Posted by Arjo Ghosh | December 16th 2007

Before I begin I have a confession - I am a Google fan through-and-through. It’s natural results have become the benchmark of the search industry. The results are relevant, it’s intuitive and quick to use and I can’t find a better alternative. But I am also a fan of Wikipedia and Knol worries me.

It’s a no-brainer right? Let’s monetise, sorry ‘organise’, the world’s information.

Since the phenomenal success of the most effective new advertising system for a century, Google Adwords, search engines have been monetising every bit of real estate they can lay their hands on. Yahoo! decided that it’s ‘natural’ results could be bought by advertisers using it’s ‘feed’ system, and everyone tried placing CPC adverts in a variety of locations. Natural results in Google, however, have been left largely untouched and advert-free.

Hmm, well Google does place news, images and videos (via youtube) within the search results - all of which have differing degrees of Adwords penetration. Late last week our friends at Mountain View added a new way of getting into their own search results via Knol. Details as yet are thin on the ground, but we know that select authors are being invited to write articles within their area of expertise ‘to find a way to help people share their knowledge‘… Sounds like a more ivory tower like version of Wikipedia to me.. But with Adwords, and close to the top of the natural results guaranteed?

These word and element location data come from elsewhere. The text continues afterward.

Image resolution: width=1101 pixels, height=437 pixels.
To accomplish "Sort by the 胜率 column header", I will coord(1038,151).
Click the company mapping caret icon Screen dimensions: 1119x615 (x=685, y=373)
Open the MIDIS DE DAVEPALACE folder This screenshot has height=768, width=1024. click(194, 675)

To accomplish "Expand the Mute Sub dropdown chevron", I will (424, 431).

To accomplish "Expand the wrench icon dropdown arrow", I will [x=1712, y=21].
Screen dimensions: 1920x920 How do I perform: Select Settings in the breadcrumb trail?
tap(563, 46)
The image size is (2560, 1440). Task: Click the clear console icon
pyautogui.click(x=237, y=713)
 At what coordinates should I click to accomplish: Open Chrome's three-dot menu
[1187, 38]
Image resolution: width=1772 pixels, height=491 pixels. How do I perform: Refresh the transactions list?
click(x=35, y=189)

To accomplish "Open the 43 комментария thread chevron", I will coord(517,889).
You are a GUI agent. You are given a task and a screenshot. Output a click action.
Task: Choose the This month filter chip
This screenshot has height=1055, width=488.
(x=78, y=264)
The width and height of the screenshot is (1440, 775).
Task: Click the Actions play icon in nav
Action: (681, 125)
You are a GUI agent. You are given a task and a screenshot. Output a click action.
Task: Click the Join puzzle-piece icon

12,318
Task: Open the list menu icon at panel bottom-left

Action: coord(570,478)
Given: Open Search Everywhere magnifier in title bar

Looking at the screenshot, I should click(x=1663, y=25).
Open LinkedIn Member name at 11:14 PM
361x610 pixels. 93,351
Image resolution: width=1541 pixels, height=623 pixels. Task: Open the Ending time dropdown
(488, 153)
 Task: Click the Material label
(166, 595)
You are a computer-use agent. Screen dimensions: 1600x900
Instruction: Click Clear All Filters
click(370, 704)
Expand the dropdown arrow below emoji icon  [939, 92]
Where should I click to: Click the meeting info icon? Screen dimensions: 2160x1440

The guys are Techcrunch are debating this under the heading ‘Google knol a step too far?’ It’s worth a look.

Personally I think that Google will make Knol earn it’s place in natural results fairly but at a cost to commercially orientated websites, many of which have been forced to invest more into the Adwords campaigns over the past few years as a result of algorithm tweaks…

The process of organising the world’s information just got a bit more lucrative, I think.